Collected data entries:

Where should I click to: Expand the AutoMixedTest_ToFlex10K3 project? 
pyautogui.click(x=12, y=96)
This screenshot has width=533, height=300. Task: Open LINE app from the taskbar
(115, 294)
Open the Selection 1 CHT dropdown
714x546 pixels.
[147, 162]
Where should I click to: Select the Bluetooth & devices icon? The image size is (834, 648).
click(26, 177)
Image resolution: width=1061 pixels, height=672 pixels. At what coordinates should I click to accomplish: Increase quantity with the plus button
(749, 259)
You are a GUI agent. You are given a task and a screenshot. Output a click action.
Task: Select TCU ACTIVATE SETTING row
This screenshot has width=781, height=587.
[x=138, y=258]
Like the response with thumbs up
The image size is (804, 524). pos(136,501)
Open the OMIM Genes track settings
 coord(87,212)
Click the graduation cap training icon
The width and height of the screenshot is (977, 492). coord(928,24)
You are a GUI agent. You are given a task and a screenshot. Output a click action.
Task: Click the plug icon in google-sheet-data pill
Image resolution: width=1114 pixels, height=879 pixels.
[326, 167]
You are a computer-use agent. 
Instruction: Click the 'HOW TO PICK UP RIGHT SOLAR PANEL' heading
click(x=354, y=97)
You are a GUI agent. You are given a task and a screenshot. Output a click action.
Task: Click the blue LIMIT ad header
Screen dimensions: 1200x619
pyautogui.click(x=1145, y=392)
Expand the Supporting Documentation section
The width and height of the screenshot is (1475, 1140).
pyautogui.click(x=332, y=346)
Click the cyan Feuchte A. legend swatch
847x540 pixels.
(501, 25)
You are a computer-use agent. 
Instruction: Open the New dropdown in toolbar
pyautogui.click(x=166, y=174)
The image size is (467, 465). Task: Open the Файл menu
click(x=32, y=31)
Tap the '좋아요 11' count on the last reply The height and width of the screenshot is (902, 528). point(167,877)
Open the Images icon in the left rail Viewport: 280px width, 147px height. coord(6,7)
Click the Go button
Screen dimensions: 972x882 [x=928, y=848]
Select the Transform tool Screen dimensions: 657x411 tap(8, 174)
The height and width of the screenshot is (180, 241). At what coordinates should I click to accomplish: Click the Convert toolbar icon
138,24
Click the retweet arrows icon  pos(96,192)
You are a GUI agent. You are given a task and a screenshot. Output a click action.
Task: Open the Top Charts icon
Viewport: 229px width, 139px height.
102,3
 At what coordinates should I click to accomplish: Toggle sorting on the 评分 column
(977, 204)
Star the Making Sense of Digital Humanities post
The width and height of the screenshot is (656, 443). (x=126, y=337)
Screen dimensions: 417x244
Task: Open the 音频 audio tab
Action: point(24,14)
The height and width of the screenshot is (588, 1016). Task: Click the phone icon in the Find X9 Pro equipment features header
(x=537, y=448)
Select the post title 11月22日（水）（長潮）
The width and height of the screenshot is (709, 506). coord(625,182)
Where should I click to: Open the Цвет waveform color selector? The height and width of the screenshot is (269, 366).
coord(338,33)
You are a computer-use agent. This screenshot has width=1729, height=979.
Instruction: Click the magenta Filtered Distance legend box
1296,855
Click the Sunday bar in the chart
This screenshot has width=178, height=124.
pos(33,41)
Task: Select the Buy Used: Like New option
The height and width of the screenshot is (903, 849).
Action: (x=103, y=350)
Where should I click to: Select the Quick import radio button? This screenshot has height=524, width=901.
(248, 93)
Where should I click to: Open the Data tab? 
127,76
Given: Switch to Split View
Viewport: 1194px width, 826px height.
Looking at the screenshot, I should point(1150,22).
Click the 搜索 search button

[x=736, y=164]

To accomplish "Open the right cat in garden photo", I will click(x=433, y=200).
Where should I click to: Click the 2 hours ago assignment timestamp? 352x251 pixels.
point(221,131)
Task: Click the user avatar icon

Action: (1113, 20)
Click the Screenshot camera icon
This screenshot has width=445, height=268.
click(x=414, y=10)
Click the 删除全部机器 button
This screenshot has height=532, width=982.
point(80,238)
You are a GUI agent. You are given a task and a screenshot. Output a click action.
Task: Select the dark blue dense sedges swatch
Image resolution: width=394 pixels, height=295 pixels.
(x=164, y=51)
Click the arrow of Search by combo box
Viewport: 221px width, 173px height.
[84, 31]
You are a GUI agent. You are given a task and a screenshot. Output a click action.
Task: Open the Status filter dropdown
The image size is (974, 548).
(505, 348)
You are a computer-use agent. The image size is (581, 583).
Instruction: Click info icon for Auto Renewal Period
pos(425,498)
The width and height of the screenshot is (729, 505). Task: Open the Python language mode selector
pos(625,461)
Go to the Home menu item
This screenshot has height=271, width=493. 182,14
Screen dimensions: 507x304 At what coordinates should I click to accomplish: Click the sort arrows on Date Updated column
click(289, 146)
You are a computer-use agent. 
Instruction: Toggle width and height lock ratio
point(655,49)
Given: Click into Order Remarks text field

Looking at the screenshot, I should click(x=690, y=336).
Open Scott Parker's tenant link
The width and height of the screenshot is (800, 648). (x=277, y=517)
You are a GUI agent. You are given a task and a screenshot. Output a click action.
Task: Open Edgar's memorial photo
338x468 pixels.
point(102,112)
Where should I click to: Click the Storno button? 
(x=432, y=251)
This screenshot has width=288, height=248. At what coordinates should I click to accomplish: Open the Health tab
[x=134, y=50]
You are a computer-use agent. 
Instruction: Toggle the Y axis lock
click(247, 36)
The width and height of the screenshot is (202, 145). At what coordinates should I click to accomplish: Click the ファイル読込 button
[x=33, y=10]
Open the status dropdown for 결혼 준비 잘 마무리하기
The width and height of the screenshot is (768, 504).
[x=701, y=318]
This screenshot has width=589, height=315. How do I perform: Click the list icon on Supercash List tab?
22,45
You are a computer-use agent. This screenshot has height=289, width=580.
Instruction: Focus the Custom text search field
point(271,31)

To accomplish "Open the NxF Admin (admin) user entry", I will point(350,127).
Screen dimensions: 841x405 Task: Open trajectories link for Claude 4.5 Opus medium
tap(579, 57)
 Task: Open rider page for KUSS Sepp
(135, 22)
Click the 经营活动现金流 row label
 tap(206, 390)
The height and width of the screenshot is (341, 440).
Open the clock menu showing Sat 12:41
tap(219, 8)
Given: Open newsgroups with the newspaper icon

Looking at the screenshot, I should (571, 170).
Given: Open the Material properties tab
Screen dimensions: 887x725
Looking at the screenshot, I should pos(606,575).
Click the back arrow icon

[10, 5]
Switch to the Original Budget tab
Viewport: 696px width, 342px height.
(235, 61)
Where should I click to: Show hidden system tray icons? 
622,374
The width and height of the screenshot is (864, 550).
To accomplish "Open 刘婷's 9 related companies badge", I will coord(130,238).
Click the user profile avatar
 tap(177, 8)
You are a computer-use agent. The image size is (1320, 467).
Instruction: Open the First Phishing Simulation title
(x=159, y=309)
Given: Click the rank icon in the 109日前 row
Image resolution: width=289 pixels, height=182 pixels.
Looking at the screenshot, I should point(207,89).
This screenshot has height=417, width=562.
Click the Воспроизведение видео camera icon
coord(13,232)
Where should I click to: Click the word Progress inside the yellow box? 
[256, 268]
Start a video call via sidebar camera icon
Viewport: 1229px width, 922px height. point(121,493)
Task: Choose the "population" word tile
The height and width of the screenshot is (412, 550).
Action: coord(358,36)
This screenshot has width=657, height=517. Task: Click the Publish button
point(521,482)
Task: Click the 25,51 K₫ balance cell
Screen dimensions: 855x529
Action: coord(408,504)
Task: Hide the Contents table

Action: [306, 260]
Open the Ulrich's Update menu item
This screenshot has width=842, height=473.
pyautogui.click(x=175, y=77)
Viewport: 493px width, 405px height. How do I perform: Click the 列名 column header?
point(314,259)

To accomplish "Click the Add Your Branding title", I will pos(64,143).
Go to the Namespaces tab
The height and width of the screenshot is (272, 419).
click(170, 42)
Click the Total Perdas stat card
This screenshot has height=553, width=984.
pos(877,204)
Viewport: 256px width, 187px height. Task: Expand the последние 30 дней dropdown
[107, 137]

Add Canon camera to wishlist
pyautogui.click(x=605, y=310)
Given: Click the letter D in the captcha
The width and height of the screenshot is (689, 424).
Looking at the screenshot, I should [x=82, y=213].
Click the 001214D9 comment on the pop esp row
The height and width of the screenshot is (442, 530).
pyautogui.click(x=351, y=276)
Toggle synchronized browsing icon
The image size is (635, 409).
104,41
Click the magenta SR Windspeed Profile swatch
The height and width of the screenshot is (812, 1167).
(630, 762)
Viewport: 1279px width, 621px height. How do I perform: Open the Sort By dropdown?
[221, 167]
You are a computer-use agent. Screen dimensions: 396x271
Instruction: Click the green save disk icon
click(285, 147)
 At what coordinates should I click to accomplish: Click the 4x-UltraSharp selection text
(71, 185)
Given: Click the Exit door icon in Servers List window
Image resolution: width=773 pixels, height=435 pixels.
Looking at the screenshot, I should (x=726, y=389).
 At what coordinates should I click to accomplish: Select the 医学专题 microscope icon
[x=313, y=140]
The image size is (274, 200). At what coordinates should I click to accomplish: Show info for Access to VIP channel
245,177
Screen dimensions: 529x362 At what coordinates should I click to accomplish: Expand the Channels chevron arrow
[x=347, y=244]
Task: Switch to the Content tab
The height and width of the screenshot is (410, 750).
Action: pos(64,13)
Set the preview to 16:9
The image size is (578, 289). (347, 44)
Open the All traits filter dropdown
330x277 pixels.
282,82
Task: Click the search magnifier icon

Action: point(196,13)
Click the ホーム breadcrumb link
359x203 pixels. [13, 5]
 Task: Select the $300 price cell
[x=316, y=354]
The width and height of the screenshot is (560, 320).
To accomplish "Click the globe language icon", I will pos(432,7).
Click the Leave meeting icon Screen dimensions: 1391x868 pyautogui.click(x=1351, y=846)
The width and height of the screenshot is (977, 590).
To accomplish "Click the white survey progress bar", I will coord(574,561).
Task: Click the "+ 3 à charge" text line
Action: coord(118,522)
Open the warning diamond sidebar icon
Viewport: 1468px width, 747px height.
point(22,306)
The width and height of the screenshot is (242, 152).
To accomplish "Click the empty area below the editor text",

▶ **Work instructions**: Looking at the records above, in how many lines does the word "photo" occur? Reply with the number alone.

▶ **Answer to the problem**: 2